Excerpts from a dataset
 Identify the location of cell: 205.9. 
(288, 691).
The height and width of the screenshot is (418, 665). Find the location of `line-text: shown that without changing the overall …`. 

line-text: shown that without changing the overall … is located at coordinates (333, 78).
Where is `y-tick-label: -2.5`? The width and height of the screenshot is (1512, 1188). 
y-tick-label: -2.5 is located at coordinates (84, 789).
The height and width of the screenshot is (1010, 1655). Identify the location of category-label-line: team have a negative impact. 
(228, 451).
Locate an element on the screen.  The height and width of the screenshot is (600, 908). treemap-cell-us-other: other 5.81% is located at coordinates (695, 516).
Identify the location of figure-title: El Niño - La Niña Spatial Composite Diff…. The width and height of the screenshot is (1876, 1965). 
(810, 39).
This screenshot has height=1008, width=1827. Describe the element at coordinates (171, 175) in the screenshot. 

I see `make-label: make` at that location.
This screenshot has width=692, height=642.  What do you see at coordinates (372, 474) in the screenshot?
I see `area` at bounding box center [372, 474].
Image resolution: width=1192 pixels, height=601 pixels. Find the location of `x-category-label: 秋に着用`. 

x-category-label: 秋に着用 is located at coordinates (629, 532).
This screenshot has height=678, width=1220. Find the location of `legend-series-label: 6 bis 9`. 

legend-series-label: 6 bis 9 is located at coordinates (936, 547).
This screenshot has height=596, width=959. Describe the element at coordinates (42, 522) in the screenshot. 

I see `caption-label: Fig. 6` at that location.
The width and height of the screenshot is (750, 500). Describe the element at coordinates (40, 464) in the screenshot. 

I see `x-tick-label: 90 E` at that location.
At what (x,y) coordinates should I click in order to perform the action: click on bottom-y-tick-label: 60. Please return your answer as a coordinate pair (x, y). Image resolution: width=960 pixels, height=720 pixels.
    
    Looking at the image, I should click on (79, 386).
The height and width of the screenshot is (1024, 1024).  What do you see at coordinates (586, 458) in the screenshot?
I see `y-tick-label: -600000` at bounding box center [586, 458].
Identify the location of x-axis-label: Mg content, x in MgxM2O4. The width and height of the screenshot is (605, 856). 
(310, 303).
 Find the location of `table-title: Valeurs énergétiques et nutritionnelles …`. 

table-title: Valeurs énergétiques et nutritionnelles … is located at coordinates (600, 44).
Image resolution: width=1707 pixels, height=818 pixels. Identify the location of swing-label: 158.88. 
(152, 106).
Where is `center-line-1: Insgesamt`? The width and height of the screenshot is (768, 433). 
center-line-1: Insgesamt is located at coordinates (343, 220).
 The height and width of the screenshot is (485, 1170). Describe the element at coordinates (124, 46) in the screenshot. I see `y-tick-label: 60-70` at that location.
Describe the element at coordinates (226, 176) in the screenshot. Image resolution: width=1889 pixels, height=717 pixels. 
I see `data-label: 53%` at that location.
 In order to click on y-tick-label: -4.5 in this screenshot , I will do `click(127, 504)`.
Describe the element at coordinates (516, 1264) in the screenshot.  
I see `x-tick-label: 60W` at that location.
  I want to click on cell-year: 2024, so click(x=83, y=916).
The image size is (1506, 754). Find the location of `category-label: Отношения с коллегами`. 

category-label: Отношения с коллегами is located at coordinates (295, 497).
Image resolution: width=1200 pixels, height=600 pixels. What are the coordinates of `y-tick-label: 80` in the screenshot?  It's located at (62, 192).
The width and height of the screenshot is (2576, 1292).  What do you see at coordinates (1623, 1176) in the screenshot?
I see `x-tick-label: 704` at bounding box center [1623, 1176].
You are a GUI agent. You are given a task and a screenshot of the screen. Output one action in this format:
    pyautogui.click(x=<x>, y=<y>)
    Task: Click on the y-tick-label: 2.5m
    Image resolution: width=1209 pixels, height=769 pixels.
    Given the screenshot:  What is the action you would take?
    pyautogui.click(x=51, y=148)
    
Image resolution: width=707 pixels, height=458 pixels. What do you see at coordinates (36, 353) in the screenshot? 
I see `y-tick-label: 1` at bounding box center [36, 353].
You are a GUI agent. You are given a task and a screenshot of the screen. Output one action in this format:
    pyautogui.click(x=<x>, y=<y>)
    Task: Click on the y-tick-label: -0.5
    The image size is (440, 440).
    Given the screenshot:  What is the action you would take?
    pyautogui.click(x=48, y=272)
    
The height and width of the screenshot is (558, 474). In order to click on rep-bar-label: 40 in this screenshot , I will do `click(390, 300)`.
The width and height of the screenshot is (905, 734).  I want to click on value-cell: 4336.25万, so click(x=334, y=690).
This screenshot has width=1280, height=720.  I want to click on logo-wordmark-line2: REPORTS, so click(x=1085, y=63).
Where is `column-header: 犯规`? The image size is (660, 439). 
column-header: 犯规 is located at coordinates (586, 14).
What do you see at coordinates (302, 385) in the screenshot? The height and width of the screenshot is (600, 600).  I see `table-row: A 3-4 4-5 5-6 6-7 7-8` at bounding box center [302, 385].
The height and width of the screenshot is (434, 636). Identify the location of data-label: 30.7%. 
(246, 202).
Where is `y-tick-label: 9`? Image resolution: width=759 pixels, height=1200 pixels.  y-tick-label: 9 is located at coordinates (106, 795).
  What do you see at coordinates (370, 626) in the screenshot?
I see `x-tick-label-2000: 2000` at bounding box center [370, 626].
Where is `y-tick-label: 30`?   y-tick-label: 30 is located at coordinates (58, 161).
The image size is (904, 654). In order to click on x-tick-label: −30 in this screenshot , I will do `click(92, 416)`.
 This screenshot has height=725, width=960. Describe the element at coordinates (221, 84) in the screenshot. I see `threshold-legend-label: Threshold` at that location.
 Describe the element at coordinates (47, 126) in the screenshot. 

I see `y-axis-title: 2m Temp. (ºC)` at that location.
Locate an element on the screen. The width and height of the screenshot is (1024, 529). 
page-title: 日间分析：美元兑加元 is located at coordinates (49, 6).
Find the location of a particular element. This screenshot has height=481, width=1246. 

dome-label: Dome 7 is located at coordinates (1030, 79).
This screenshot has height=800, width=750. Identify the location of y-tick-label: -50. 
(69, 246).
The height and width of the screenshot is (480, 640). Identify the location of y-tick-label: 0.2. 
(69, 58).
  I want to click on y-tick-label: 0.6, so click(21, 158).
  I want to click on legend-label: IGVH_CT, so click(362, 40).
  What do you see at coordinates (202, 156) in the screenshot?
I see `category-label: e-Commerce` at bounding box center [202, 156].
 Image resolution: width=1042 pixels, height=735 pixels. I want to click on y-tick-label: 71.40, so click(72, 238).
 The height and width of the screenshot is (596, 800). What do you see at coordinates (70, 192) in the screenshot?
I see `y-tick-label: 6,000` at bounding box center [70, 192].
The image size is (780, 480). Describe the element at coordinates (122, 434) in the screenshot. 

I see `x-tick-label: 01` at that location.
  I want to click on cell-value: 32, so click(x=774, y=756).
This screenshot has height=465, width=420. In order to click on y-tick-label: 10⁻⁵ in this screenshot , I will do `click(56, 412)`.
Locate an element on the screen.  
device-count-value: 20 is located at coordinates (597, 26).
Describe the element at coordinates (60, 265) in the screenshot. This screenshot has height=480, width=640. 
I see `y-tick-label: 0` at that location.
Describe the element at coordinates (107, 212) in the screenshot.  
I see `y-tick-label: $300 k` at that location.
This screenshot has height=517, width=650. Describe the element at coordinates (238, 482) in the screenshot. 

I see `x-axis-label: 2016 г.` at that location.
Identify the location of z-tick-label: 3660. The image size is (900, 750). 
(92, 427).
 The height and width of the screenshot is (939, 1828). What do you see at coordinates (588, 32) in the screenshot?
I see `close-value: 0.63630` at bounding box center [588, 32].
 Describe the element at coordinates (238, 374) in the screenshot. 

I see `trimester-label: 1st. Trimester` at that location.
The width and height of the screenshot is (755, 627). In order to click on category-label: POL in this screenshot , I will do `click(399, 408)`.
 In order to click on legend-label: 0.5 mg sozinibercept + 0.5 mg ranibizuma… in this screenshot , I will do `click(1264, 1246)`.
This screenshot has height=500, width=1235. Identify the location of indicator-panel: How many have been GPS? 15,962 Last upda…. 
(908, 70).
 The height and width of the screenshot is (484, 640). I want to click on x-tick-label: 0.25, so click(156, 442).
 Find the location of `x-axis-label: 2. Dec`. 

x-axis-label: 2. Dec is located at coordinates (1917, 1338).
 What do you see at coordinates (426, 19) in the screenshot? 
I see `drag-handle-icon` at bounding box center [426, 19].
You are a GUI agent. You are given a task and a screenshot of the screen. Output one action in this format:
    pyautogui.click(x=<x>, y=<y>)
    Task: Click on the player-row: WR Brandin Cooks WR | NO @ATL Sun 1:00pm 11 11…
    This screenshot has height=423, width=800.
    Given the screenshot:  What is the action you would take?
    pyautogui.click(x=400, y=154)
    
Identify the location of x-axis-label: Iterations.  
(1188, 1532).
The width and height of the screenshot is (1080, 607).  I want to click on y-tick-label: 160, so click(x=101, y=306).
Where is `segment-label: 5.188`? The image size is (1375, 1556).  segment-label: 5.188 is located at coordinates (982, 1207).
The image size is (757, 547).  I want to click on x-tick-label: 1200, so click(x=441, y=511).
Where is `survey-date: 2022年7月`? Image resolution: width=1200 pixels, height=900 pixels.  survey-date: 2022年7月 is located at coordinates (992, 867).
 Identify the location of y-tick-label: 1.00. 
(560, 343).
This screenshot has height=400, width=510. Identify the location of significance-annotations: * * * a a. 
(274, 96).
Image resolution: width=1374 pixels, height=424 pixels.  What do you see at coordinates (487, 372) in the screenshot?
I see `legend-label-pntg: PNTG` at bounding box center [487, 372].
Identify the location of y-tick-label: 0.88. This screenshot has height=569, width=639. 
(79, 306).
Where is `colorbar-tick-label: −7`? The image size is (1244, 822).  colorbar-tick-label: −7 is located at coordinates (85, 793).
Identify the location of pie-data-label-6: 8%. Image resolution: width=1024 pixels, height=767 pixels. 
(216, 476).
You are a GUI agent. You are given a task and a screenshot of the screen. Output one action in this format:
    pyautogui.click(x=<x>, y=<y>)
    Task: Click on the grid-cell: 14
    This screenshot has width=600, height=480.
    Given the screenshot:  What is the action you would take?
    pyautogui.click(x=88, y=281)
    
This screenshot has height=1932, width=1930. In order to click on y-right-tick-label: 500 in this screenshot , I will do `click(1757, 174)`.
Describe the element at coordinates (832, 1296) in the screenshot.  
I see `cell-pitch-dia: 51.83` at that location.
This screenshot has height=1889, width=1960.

### Problem statement
Write out again, unchanged, every line of the rows from the very first line through the line containing "legend-series-label: 6 bis 9 is", with both ends included.

### Written solution
 Identify the location of cell: 205.9. 
(288, 691).
The height and width of the screenshot is (418, 665). Find the location of `line-text: shown that without changing the overall …`. 

line-text: shown that without changing the overall … is located at coordinates (333, 78).
Where is `y-tick-label: -2.5`? The width and height of the screenshot is (1512, 1188). 
y-tick-label: -2.5 is located at coordinates (84, 789).
The height and width of the screenshot is (1010, 1655). Identify the location of category-label-line: team have a negative impact. 
(228, 451).
Locate an element on the screen.  The height and width of the screenshot is (600, 908). treemap-cell-us-other: other 5.81% is located at coordinates (695, 516).
Identify the location of figure-title: El Niño - La Niña Spatial Composite Diff…. The width and height of the screenshot is (1876, 1965). 
(810, 39).
This screenshot has height=1008, width=1827. Describe the element at coordinates (171, 175) in the screenshot. 

I see `make-label: make` at that location.
This screenshot has width=692, height=642.  What do you see at coordinates (372, 474) in the screenshot?
I see `area` at bounding box center [372, 474].
Image resolution: width=1192 pixels, height=601 pixels. Find the location of `x-category-label: 秋に着用`. 

x-category-label: 秋に着用 is located at coordinates (629, 532).
This screenshot has height=678, width=1220. Find the location of `legend-series-label: 6 bis 9`. 

legend-series-label: 6 bis 9 is located at coordinates (936, 547).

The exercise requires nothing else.